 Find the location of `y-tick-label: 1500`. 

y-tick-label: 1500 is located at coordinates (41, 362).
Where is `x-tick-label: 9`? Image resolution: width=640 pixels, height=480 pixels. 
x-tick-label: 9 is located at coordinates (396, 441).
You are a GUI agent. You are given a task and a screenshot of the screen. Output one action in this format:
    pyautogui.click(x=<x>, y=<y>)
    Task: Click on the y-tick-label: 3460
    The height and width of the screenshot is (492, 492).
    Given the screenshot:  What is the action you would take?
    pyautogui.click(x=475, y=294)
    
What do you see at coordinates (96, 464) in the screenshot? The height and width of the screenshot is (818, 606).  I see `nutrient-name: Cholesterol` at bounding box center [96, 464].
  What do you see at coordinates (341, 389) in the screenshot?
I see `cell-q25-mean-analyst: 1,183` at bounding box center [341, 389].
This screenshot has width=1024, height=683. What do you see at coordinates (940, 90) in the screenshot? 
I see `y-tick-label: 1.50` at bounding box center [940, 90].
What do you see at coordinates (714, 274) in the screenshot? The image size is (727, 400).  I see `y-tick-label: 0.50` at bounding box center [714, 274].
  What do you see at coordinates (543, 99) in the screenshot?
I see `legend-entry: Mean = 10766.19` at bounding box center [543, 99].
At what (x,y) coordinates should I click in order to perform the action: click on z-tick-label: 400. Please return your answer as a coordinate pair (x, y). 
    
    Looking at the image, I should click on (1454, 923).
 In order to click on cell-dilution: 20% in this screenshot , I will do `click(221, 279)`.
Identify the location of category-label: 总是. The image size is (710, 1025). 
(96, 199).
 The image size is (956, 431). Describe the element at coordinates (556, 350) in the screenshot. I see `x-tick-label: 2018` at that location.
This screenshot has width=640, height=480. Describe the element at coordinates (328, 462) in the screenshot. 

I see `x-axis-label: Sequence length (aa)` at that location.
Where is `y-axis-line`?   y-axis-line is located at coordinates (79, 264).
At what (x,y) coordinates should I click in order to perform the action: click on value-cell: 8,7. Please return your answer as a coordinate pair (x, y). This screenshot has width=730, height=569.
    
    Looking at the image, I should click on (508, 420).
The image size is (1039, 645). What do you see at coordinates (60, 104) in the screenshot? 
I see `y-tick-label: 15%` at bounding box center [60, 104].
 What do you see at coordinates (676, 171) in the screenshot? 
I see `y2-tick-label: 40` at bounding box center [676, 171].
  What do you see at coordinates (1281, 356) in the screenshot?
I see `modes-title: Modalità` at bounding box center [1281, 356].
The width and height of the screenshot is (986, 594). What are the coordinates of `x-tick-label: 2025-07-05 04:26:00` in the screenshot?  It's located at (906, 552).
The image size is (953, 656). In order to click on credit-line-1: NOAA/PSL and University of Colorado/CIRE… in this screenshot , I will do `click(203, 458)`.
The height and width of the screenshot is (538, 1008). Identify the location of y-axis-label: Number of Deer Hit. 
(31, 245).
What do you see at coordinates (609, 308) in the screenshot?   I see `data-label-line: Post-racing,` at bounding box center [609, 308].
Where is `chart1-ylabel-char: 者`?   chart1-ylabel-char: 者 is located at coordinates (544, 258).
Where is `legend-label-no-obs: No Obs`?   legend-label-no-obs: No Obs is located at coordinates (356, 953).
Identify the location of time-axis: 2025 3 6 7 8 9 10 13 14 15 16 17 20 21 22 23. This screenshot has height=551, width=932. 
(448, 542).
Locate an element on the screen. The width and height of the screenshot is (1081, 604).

++++++++++++++++++++

■ **EXERCISE BRIEF**:
Copy out every line of the data above again, changing nothing.

■ **PROBLEM SOLUTION**:
 Find the location of `y-tick-label: 1500`. 

y-tick-label: 1500 is located at coordinates (41, 362).
Where is `x-tick-label: 9`? Image resolution: width=640 pixels, height=480 pixels. 
x-tick-label: 9 is located at coordinates (396, 441).
You are a GUI agent. You are given a task and a screenshot of the screen. Output one action in this format:
    pyautogui.click(x=<x>, y=<y>)
    Task: Click on the y-tick-label: 3460
    The height and width of the screenshot is (492, 492).
    Given the screenshot:  What is the action you would take?
    pyautogui.click(x=475, y=294)
    
What do you see at coordinates (96, 464) in the screenshot? The height and width of the screenshot is (818, 606).  I see `nutrient-name: Cholesterol` at bounding box center [96, 464].
  What do you see at coordinates (341, 389) in the screenshot?
I see `cell-q25-mean-analyst: 1,183` at bounding box center [341, 389].
This screenshot has width=1024, height=683. What do you see at coordinates (940, 90) in the screenshot? 
I see `y-tick-label: 1.50` at bounding box center [940, 90].
What do you see at coordinates (714, 274) in the screenshot? The image size is (727, 400).  I see `y-tick-label: 0.50` at bounding box center [714, 274].
  What do you see at coordinates (543, 99) in the screenshot?
I see `legend-entry: Mean = 10766.19` at bounding box center [543, 99].
At what (x,y) coordinates should I click in order to perform the action: click on z-tick-label: 400. Please return your answer as a coordinate pair (x, y). 
    
    Looking at the image, I should click on (1454, 923).
 In order to click on cell-dilution: 20% in this screenshot , I will do `click(221, 279)`.
Identify the location of category-label: 总是. The image size is (710, 1025). 
(96, 199).
 The image size is (956, 431). Describe the element at coordinates (556, 350) in the screenshot. I see `x-tick-label: 2018` at that location.
This screenshot has width=640, height=480. Describe the element at coordinates (328, 462) in the screenshot. 

I see `x-axis-label: Sequence length (aa)` at that location.
Where is `y-axis-line`?   y-axis-line is located at coordinates (79, 264).
At what (x,y) coordinates should I click in order to perform the action: click on value-cell: 8,7. Please return your answer as a coordinate pair (x, y). This screenshot has width=730, height=569.
    
    Looking at the image, I should click on (508, 420).
The image size is (1039, 645). What do you see at coordinates (60, 104) in the screenshot? 
I see `y-tick-label: 15%` at bounding box center [60, 104].
 What do you see at coordinates (676, 171) in the screenshot? 
I see `y2-tick-label: 40` at bounding box center [676, 171].
  What do you see at coordinates (1281, 356) in the screenshot?
I see `modes-title: Modalità` at bounding box center [1281, 356].
The width and height of the screenshot is (986, 594). What are the coordinates of `x-tick-label: 2025-07-05 04:26:00` in the screenshot?  It's located at (906, 552).
The image size is (953, 656). In order to click on credit-line-1: NOAA/PSL and University of Colorado/CIRE… in this screenshot , I will do `click(203, 458)`.
The height and width of the screenshot is (538, 1008). Identify the location of y-axis-label: Number of Deer Hit. 
(31, 245).
What do you see at coordinates (609, 308) in the screenshot?   I see `data-label-line: Post-racing,` at bounding box center [609, 308].
Where is `chart1-ylabel-char: 者`?   chart1-ylabel-char: 者 is located at coordinates (544, 258).
Where is `legend-label-no-obs: No Obs`?   legend-label-no-obs: No Obs is located at coordinates (356, 953).
Identify the location of time-axis: 2025 3 6 7 8 9 10 13 14 15 16 17 20 21 22 23. This screenshot has height=551, width=932. 
(448, 542).
Locate an element on the screen. The width and height of the screenshot is (1081, 604).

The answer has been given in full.